| What you need to do |
Copy exactly the stretch of data below from the line with "Task: Tap the Jayson Tatum vertical name text" through the line with "1394x620 pixels.", including both of those lines.

| Records |
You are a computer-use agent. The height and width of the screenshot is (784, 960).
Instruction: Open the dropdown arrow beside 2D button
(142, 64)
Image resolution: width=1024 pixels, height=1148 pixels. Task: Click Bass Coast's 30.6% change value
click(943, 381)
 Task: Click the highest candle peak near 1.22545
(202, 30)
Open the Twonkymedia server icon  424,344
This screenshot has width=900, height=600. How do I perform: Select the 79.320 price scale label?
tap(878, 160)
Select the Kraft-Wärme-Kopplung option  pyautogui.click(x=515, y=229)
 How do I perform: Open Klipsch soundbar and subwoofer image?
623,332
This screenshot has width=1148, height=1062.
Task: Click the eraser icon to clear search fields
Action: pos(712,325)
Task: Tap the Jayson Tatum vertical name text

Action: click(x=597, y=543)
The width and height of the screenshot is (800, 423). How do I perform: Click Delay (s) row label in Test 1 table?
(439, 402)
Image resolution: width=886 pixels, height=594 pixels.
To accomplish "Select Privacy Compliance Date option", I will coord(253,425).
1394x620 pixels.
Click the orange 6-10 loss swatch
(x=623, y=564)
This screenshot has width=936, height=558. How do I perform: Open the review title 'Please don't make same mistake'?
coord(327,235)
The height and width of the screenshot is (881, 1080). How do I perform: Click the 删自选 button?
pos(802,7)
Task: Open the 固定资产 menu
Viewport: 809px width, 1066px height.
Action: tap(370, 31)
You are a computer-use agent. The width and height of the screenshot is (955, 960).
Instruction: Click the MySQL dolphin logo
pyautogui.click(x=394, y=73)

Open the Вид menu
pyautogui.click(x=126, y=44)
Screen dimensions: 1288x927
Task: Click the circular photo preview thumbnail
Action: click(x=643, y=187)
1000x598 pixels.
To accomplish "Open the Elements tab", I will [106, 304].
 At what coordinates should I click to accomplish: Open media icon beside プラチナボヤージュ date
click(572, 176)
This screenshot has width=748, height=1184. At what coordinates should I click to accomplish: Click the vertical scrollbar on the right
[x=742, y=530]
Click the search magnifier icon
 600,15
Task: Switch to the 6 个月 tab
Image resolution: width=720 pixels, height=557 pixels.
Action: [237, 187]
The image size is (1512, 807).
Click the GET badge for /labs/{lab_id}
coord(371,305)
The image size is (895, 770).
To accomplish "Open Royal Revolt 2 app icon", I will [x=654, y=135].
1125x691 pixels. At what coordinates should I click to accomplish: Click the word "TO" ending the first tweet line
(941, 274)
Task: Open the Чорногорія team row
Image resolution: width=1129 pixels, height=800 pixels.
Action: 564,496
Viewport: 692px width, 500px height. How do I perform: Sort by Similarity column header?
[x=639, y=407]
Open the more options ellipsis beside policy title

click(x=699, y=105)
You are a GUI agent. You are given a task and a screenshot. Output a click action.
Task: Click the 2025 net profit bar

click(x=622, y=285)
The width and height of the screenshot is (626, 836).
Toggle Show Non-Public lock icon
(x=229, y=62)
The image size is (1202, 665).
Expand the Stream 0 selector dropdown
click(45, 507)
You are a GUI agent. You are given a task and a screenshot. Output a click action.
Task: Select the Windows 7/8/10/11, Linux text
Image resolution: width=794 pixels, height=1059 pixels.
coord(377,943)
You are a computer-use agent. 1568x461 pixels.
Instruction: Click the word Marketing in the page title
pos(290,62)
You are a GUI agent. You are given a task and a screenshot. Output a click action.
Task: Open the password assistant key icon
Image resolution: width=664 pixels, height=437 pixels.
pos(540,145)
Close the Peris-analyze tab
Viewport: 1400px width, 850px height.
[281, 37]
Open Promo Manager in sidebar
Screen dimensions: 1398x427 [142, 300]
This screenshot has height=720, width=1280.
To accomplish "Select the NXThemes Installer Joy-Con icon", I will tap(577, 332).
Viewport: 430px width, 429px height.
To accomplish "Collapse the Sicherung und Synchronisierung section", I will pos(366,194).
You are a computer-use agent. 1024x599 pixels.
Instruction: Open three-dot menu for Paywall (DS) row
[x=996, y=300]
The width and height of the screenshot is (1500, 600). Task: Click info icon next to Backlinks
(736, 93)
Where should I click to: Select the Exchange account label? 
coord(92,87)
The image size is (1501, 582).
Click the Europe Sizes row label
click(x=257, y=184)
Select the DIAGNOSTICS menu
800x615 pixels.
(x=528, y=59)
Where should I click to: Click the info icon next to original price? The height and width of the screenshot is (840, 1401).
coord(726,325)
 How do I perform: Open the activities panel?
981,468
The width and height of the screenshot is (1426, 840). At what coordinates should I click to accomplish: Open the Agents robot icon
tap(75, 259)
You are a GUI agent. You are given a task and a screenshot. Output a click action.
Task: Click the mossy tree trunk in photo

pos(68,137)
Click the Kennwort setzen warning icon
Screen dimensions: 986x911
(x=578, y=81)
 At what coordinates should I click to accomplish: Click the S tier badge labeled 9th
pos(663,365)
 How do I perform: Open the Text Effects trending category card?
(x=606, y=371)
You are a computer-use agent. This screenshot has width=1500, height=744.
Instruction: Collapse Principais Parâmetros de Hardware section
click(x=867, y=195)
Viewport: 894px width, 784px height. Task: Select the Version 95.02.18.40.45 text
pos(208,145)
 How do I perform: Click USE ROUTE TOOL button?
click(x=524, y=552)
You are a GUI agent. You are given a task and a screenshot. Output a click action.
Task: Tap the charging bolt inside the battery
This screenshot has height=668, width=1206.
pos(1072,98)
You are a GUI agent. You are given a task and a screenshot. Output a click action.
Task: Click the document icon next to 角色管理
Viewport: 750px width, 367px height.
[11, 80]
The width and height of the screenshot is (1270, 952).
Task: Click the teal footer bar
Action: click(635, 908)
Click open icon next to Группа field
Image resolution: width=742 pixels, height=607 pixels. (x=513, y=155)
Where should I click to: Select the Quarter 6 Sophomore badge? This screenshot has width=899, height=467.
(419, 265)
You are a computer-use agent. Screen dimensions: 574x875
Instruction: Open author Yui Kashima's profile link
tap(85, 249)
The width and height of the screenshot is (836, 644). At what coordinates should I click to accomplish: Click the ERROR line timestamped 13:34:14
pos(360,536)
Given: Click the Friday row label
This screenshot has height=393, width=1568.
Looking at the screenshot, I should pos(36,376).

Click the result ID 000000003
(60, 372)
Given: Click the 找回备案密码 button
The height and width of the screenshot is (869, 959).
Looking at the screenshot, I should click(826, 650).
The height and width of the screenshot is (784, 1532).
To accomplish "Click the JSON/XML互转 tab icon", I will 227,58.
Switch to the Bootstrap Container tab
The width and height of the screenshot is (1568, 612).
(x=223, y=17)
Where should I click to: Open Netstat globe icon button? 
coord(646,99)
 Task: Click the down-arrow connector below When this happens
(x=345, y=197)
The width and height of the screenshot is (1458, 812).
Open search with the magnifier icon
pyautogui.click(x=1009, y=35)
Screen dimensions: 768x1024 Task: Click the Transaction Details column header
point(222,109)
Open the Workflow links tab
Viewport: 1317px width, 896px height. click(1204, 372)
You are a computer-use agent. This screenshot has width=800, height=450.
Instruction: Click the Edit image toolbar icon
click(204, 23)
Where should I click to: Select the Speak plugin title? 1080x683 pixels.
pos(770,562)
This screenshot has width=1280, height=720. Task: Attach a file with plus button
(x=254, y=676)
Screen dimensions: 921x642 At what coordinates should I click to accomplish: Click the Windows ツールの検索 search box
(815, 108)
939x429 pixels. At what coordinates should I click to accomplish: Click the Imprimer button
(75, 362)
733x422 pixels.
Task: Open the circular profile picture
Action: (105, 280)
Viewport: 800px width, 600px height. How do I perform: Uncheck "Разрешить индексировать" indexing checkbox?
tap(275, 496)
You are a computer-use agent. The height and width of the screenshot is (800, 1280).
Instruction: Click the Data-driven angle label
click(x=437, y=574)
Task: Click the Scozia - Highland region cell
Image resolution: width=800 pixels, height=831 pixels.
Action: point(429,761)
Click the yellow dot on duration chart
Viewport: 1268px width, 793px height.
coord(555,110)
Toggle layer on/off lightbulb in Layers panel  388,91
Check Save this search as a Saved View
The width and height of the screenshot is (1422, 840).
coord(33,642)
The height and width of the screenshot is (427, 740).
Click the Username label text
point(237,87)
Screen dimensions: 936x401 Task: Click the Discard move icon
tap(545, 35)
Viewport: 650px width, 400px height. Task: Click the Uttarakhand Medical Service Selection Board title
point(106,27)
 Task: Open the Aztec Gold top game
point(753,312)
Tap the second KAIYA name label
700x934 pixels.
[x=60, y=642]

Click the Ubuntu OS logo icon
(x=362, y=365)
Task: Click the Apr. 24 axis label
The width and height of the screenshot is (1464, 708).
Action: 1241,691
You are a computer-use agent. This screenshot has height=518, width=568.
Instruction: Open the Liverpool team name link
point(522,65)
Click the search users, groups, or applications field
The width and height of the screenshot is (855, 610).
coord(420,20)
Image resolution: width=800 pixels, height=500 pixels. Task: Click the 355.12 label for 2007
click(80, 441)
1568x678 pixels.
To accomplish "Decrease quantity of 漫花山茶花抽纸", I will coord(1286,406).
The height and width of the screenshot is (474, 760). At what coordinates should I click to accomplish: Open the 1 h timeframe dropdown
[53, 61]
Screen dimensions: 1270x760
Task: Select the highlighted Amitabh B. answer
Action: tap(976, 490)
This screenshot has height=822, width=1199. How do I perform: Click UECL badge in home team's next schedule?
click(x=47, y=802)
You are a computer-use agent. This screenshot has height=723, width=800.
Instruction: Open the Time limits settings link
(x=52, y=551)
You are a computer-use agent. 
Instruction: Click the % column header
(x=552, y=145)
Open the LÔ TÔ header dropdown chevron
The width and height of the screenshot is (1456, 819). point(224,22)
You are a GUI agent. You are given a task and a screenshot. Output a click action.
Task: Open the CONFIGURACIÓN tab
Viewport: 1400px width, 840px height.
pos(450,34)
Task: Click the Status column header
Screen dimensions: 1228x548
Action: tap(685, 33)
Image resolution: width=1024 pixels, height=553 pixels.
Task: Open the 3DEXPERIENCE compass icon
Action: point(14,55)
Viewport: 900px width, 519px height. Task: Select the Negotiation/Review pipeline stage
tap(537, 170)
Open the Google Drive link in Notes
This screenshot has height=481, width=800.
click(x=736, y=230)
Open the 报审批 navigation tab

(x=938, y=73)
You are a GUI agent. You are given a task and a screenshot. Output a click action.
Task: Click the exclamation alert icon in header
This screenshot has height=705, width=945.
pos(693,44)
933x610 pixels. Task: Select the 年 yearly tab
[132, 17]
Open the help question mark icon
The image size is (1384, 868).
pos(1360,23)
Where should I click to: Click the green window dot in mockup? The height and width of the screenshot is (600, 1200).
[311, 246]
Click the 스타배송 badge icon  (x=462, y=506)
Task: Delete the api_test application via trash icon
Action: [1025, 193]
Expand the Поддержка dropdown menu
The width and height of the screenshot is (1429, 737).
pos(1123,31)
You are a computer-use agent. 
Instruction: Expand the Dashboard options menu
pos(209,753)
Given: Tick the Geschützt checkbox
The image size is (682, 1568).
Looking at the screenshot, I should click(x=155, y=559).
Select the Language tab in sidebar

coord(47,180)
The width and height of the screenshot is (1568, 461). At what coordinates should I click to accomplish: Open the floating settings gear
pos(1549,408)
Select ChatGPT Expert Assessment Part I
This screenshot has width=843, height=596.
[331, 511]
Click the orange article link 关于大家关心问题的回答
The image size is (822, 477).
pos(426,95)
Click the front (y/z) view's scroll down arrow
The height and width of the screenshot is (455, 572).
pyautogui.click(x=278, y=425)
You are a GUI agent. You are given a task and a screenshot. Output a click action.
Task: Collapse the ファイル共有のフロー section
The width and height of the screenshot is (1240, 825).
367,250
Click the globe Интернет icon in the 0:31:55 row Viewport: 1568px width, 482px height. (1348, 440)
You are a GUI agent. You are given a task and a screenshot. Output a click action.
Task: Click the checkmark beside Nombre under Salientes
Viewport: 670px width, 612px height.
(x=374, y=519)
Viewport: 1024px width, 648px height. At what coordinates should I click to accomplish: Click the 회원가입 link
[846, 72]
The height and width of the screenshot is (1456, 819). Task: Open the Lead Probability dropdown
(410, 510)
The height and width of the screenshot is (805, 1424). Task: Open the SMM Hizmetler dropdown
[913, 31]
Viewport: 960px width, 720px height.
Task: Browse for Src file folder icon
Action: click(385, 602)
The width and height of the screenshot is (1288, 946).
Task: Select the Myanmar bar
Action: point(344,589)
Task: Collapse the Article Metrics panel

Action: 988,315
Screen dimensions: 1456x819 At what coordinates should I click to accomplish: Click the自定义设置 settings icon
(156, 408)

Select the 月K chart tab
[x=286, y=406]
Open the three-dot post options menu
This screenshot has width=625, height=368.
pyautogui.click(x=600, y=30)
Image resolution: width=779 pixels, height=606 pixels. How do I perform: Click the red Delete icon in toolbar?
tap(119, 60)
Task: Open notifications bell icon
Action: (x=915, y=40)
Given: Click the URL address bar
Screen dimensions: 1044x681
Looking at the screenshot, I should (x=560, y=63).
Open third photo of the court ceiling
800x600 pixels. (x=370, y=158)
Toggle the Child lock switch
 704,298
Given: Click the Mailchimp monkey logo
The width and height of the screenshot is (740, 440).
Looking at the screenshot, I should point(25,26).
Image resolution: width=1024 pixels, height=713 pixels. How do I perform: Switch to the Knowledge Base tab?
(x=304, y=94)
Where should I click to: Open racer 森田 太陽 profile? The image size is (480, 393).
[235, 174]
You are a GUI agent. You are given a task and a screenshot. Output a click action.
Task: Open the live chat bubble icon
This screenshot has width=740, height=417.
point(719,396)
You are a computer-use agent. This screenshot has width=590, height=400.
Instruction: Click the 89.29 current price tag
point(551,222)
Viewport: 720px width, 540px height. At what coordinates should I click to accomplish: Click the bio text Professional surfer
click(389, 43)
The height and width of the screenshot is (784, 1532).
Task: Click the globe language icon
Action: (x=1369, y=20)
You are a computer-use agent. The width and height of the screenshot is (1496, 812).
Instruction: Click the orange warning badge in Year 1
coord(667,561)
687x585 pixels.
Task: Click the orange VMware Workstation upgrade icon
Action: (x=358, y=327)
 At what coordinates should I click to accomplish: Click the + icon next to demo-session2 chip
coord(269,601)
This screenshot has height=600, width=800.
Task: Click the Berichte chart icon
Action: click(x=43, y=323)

| Response to the exercise |
Task: Tap the Jayson Tatum vertical name text

Action: click(x=597, y=543)
The width and height of the screenshot is (800, 423). How do I perform: Click Delay (s) row label in Test 1 table?
(439, 402)
Image resolution: width=886 pixels, height=594 pixels.
To accomplish "Select Privacy Compliance Date option", I will coord(253,425).
1394x620 pixels.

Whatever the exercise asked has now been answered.